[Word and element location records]
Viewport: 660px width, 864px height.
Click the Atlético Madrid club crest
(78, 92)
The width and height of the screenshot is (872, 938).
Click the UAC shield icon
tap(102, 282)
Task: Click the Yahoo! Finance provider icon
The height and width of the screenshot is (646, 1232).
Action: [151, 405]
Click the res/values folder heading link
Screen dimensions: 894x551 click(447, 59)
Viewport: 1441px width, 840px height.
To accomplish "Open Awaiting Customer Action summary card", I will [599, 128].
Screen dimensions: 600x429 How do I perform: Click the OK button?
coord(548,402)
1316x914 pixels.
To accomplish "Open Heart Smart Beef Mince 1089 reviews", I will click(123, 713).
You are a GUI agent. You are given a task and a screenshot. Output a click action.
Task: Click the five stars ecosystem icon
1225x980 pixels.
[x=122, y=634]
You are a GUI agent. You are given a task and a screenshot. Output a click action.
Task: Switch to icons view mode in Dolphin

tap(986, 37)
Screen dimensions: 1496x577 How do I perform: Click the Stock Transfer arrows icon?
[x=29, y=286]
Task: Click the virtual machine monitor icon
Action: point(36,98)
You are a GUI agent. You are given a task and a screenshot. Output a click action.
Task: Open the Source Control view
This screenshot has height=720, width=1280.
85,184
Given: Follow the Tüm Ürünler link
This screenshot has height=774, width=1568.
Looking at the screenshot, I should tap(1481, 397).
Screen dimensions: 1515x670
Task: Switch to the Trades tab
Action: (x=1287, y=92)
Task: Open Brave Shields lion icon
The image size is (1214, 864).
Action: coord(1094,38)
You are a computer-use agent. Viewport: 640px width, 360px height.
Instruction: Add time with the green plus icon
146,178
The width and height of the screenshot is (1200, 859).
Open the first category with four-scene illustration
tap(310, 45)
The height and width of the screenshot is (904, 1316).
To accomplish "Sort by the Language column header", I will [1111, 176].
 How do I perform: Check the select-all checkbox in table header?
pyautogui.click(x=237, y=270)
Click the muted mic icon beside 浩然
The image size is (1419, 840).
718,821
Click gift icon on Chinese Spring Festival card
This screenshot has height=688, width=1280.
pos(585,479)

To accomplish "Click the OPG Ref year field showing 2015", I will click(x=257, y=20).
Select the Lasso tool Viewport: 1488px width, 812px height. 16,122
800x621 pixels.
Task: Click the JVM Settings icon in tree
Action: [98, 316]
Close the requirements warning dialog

Exercise brief:
Rewrite the records above, replacing every "GUI agent" with "interface agent" and leaving everything else unchanged.

Answer below:
Viewport: 660px width, 864px height.
Click the Atlético Madrid club crest
(78, 92)
The width and height of the screenshot is (872, 938).
Click the UAC shield icon
tap(102, 282)
Task: Click the Yahoo! Finance provider icon
The height and width of the screenshot is (646, 1232).
Action: [151, 405]
Click the res/values folder heading link
Screen dimensions: 894x551 click(447, 59)
Viewport: 1441px width, 840px height.
To accomplish "Open Awaiting Customer Action summary card", I will [599, 128].
Screen dimensions: 600x429 How do I perform: Click the OK button?
coord(548,402)
1316x914 pixels.
To accomplish "Open Heart Smart Beef Mince 1089 reviews", I will click(123, 713).
You are a interface agent. You are given a task and a screenshot. Output a click action.
Task: Click the five stars ecosystem icon
1225x980 pixels.
[x=122, y=634]
You are a interface agent. You are given a task and a screenshot. Output a click action.
Task: Switch to icons view mode in Dolphin

tap(986, 37)
Screen dimensions: 1496x577 How do I perform: Click the Stock Transfer arrows icon?
[x=29, y=286]
Task: Click the virtual machine monitor icon
Action: point(36,98)
You are a interface agent. You are given a task and a screenshot. Output a click action.
Task: Open the Source Control view
This screenshot has height=720, width=1280.
85,184
Given: Follow the Tüm Ürünler link
This screenshot has height=774, width=1568.
Looking at the screenshot, I should tap(1481, 397).
Screen dimensions: 1515x670
Task: Switch to the Trades tab
Action: (x=1287, y=92)
Task: Open Brave Shields lion icon
The image size is (1214, 864).
Action: coord(1094,38)
You are a computer-use agent. Viewport: 640px width, 360px height.
Instruction: Add time with the green plus icon
146,178
The width and height of the screenshot is (1200, 859).
Open the first category with four-scene illustration
tap(310, 45)
The height and width of the screenshot is (904, 1316).
To accomplish "Sort by the Language column header", I will [1111, 176].
 How do I perform: Check the select-all checkbox in table header?
pyautogui.click(x=237, y=270)
Click the muted mic icon beside 浩然
The image size is (1419, 840).
718,821
Click gift icon on Chinese Spring Festival card
This screenshot has height=688, width=1280.
pos(585,479)

To accomplish "Click the OPG Ref year field showing 2015", I will click(x=257, y=20).
Select the Lasso tool Viewport: 1488px width, 812px height. 16,122
800x621 pixels.
Task: Click the JVM Settings icon in tree
Action: [98, 316]
Close the requirements warning dialog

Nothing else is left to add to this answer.